Davutoğlu zorda
Bana soruyorlar: “Bu işin sonu ne olur?”
Bir kere testi çatladı, artık ne kadar yapıştırsan, eskisi gibi olmaz.
Başbakan Ahmet Davutoğlu, Tayyip Erdoğan’ın daveti üzerine Kısıklı’daki evine gitti ve görüştüler. Sonucu merakla bekliyorum. Başbakan zor durumda. Zira önünde kendisi aleyhine olacak 2 şık var:
1) Ya direnecek… Barış süreci için İzleme Heyeti’nin önemli olduğunu söyleyecek. Cumhurbaşkanı’nın gazabına uğrayacak.
2) Ya da geri adım atacak… İzleme Heyeti’nin kurulması zamana bırakılmış gibi yapılacak. Tam bir kukla olduğunu bir kere daha göstermiş olacak.
Nedense bugünkü siyasetçileri izleyince, aklıma herkesin bildiği bir baba-çocuk hikâyesi geliyor. Hani vezir olduktan sonra, “Senden adam olmaz” diyen babasını ayağına kadar çağıran evlâdına babasının söyledikleri… “Ben sana vezir olamazsın demedim; adam olamazsın dedim.”

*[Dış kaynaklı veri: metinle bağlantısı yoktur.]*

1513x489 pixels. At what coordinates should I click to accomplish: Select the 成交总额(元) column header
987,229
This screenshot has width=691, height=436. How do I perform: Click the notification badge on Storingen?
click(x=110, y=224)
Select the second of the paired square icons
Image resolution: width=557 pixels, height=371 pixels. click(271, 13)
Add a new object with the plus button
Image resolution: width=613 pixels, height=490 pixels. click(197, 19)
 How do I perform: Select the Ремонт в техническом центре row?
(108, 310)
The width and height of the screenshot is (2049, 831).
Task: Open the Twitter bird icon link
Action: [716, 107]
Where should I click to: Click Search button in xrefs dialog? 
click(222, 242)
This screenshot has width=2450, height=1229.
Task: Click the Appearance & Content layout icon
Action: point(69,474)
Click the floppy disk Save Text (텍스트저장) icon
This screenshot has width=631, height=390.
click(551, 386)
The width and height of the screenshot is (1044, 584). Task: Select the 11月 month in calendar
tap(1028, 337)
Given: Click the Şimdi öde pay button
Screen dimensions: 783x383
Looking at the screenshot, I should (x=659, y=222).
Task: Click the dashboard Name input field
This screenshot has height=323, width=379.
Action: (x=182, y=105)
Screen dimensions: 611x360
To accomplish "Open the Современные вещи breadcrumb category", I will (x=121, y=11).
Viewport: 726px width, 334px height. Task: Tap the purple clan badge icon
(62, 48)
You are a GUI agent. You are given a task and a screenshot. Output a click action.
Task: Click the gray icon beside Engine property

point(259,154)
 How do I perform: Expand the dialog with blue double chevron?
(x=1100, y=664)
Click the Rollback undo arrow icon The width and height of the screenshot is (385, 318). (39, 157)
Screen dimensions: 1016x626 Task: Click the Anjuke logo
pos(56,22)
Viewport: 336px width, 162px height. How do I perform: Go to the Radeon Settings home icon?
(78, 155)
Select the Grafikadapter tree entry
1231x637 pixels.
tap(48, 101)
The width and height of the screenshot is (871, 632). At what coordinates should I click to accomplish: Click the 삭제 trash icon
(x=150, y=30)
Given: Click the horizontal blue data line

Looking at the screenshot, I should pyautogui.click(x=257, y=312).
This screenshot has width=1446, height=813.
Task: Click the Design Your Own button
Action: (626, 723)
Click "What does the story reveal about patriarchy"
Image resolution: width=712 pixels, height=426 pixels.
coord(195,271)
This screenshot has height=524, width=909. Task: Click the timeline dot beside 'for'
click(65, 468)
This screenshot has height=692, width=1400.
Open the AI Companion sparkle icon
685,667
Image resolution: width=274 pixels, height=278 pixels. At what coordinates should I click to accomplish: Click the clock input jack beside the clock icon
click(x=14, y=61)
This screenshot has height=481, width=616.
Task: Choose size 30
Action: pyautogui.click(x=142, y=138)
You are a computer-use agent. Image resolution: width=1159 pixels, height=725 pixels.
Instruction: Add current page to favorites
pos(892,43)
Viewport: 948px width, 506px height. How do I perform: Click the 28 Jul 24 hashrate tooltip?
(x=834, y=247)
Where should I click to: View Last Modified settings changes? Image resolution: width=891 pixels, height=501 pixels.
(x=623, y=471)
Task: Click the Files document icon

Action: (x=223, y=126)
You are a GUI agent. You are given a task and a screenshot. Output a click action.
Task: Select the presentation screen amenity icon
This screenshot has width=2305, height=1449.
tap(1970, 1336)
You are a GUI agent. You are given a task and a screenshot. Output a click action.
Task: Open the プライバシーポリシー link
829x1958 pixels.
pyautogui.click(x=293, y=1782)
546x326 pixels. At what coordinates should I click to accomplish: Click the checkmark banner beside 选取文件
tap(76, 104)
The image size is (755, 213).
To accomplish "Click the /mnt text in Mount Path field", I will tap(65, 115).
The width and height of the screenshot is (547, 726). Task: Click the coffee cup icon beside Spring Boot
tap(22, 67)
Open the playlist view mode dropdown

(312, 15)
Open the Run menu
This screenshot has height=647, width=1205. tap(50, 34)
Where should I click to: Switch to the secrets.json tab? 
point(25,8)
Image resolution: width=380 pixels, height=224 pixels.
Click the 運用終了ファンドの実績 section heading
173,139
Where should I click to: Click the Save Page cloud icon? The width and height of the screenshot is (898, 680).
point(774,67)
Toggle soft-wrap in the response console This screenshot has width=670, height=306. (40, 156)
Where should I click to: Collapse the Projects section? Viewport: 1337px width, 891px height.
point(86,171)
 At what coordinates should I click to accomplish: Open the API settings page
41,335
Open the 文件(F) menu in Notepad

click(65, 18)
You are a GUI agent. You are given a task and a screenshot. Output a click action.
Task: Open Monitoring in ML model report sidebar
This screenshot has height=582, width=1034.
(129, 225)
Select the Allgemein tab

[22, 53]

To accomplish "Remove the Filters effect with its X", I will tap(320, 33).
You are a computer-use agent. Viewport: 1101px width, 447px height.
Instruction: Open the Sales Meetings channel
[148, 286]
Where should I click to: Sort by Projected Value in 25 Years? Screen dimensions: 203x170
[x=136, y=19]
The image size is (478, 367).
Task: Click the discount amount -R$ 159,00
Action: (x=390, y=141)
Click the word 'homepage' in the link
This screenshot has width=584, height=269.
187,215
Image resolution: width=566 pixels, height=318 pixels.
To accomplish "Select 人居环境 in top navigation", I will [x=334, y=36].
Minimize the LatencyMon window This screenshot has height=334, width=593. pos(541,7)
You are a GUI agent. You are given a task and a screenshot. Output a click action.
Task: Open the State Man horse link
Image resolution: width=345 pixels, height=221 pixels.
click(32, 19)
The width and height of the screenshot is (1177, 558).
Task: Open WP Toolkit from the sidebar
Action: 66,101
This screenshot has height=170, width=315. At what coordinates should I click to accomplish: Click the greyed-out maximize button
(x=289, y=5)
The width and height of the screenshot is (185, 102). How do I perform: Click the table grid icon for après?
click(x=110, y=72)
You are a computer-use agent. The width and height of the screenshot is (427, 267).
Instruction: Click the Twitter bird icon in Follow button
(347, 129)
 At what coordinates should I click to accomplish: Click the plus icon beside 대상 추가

Kimisine göre, vezir olmak, adam olmaktan önemli. Kimisi için ise, adam olmak, her şeyin üzerinde geliyor.
Sakın kimse üzerine alınmasın. Bin yıllık bir hikâyeyi hatırlattım.
TSK ve siyaset
Neyi inşa etmişsek, yıkıyoruz. 17-25 Aralık 2013 yolsuzluk operasyonundan sonra, devletin zirvesi feleğini şaşırdı.
Avrupa Birliği’nden de takdir alan hukuki düzenlemeler yerle bir edildi. Tutuklu sayısı düşsün diye gayret sarf ediliyordu; şimdi kim muhalefet ederse ya gözaltına alınıyor ya da tutuklanıp cezaevine gönderiliyor.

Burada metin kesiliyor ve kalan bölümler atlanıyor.